Organizatörler enerji, gıda, mekanlar, ulaşım ve dijital hizmetler alanında yenilikçi çözümlerle, karbon ayak izini önceki oyunlara kıyasla yarıya indirmeyi hedefleyen ileri düzey bir plan hayata geçirmişler. Etkinliğin yaklaşık 1,6 milyon ton CO2 eşdeğeri emisyon yayacağı hesaplanıyor, ki bu Londra 2012 ve Rio 2016’da ortalama 3,5 milyon ton olan emisyon miktarına kıyasla oldukça düşük. Peki, bu hedef nasıl yakalanacak?
En büyük çevresel etkilerden biri, özellikle beklenen sıcak hava dalgaları esnasında, soğutma sistemleri. Organizatörler Sporcu Köyü’nün altına özel bir yeraltı su soğutma sistemi kurarak Louvre’u serin tutmaya yardımcı olan sisteme benzer bir yapı inşa etmişler. Ayrıca olimpiyatlar süresince yüzde 100 yenilenebilir enerji kullanmanın yanı sıra, dizel jeneratörlerin kullanımı da en aza indiriliyor.

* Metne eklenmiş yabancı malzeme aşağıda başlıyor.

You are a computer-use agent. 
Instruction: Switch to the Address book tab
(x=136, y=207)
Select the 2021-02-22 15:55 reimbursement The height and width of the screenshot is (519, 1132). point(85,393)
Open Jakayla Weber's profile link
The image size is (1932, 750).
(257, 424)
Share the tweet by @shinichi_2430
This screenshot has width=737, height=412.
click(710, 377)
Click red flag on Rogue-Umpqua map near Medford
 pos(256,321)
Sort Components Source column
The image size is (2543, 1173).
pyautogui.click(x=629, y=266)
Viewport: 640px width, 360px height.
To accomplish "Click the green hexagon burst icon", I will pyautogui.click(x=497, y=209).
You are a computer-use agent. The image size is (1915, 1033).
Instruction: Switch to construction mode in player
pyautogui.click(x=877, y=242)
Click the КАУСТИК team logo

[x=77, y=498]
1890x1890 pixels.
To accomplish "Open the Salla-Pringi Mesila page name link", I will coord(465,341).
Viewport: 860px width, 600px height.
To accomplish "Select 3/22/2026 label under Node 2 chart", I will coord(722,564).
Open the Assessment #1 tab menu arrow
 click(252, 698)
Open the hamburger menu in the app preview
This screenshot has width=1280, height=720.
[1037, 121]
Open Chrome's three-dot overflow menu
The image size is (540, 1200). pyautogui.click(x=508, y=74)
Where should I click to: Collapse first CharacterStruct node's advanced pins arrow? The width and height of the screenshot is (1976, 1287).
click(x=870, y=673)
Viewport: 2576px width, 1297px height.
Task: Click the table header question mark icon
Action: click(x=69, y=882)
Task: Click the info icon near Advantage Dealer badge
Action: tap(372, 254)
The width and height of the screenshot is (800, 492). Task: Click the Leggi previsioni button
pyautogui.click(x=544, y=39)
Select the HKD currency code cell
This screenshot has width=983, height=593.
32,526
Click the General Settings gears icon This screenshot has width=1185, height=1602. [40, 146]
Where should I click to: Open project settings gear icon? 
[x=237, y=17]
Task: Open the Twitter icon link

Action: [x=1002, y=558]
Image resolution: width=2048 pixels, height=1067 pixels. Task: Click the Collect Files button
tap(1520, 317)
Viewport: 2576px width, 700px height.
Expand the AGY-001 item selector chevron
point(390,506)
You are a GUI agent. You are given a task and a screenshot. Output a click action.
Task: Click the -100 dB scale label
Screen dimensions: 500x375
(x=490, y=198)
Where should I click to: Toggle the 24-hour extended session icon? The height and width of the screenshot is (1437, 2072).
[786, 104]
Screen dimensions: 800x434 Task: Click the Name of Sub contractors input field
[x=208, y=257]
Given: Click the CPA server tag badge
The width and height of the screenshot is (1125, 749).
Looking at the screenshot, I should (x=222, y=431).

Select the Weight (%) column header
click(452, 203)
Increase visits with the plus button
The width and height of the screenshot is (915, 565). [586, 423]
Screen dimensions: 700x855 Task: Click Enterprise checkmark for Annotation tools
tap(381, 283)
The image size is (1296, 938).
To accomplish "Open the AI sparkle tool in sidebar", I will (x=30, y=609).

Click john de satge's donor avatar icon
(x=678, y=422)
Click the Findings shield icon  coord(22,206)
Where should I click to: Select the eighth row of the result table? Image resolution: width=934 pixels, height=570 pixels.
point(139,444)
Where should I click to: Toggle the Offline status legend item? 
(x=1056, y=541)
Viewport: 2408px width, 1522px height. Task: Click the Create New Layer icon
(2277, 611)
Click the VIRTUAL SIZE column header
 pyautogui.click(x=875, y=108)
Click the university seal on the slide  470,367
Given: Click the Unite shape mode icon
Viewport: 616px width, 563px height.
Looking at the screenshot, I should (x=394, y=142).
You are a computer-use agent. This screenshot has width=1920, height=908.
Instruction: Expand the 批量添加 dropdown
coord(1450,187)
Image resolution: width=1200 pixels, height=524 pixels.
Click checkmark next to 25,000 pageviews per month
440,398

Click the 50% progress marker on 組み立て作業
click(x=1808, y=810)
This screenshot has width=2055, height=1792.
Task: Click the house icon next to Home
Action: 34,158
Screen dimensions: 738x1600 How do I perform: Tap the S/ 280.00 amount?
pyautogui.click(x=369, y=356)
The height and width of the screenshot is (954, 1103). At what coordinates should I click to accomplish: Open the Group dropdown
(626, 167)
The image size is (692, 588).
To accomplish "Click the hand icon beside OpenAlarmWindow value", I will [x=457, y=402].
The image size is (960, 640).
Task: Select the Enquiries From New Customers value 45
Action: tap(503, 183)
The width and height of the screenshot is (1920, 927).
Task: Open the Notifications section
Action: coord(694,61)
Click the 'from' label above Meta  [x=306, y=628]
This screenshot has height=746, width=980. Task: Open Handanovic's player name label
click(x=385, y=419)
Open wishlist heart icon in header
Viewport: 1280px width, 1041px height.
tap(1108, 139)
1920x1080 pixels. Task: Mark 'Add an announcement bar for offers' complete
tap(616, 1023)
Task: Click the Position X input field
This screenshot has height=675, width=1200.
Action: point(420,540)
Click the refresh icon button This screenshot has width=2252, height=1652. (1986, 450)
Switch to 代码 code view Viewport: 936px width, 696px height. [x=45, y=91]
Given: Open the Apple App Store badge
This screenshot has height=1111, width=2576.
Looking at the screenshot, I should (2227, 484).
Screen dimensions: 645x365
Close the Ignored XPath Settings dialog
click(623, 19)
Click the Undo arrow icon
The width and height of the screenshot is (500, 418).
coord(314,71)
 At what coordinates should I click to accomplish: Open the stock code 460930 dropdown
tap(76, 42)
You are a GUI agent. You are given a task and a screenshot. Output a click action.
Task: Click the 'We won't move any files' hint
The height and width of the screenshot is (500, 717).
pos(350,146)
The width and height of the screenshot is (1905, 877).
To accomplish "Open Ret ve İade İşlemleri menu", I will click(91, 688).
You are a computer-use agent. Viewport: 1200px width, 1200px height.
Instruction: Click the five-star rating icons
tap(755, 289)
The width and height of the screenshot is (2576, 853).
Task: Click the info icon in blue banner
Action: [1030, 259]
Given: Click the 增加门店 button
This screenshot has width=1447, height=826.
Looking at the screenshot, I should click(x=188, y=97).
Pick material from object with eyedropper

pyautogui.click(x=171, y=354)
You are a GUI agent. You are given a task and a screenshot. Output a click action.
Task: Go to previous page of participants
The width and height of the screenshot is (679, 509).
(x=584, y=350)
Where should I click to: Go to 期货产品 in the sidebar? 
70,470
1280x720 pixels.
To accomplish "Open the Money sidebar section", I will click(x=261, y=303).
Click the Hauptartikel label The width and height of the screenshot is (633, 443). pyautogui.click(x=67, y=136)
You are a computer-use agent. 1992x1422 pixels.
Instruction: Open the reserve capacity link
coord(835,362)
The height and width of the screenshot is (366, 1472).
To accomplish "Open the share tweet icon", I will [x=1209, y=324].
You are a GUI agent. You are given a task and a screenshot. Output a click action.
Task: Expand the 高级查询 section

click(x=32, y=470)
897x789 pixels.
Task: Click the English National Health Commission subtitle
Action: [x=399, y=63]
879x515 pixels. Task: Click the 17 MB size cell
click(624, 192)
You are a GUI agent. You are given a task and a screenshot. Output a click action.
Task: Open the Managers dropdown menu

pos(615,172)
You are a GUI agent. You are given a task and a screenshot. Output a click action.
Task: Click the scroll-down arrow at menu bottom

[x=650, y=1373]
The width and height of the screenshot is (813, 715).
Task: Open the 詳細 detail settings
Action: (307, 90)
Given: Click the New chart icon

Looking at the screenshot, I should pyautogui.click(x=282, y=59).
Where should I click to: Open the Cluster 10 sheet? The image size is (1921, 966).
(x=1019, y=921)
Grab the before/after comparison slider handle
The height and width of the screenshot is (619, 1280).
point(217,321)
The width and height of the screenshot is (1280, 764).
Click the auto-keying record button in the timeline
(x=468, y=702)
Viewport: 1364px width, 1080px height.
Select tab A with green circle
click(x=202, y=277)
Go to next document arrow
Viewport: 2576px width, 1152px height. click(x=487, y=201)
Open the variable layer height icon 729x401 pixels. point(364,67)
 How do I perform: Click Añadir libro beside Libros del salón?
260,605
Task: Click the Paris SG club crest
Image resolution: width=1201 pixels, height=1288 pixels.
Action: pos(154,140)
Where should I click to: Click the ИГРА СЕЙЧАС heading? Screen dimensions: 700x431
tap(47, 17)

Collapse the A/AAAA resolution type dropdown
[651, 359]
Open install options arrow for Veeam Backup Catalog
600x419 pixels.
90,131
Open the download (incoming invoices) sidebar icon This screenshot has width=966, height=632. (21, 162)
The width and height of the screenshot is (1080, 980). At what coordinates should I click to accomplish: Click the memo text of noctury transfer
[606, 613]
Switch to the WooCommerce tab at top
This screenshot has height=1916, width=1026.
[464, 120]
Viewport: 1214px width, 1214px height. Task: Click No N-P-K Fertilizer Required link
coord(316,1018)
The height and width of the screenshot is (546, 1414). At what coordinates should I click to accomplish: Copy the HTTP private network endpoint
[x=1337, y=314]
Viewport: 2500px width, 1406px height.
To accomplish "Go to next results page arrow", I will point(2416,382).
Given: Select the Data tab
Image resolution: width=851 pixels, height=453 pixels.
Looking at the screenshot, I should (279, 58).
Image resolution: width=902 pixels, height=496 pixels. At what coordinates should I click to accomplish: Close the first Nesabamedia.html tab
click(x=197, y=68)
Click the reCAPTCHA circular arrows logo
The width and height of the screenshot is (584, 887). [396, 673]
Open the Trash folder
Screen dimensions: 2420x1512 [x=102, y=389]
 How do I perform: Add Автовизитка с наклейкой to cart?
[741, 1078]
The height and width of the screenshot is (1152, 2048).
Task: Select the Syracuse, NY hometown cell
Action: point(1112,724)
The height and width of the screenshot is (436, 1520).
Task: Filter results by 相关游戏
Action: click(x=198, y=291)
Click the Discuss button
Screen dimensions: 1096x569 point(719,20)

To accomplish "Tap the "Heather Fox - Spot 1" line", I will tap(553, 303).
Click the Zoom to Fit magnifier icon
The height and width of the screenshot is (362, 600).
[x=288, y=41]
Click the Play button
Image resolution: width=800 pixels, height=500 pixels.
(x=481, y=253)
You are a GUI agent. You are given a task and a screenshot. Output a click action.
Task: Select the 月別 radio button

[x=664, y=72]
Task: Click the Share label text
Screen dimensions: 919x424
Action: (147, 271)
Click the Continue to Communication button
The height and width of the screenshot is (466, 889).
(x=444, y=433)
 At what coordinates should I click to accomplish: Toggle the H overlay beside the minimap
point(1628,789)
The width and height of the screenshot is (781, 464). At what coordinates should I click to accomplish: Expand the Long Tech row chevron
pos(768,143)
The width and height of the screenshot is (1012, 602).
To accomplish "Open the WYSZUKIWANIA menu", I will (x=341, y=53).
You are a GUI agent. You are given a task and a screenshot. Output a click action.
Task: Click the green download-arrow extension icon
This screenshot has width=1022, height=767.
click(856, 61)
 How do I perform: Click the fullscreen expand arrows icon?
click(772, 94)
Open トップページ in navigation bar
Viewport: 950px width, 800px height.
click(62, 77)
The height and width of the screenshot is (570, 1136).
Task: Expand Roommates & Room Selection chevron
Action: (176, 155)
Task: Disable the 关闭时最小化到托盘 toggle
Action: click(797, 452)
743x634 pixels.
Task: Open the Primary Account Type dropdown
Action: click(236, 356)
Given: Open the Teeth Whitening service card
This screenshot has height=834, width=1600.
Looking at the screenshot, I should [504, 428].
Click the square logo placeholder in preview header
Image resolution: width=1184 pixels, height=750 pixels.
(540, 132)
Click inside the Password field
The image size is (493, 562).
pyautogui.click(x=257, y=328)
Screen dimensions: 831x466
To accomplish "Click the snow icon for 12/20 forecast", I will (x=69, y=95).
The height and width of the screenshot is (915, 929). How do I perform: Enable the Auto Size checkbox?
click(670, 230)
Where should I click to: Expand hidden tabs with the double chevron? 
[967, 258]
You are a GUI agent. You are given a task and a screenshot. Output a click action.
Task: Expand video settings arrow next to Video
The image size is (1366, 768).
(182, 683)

Azaltma prensibi, mekanların iç tasarımına ve malzemelere de uygulanmış. Çadırlar, sandalyeler, bilgisayarlar ve spor ekipmanları için kiralama ve ortak kullanım sağlanarak ciddi oranda tasarruf sağlanmış. İki milyon parça spor ekipmanının dörtte üçü kiralanmış veya spor federasyonları tarafından tedarik edilmiş durumda. Tüm bu tedarik stratejileri sayesinde organizatörler altı milyon varlığın yüzde 90’ının partnerler tarafından geri alınacağını ve yeniden kullanılacağını belirtiyor. Tabii ki bu uygulamalar, sunulan yeme içme ve servis materyallerine de yansıtılmış.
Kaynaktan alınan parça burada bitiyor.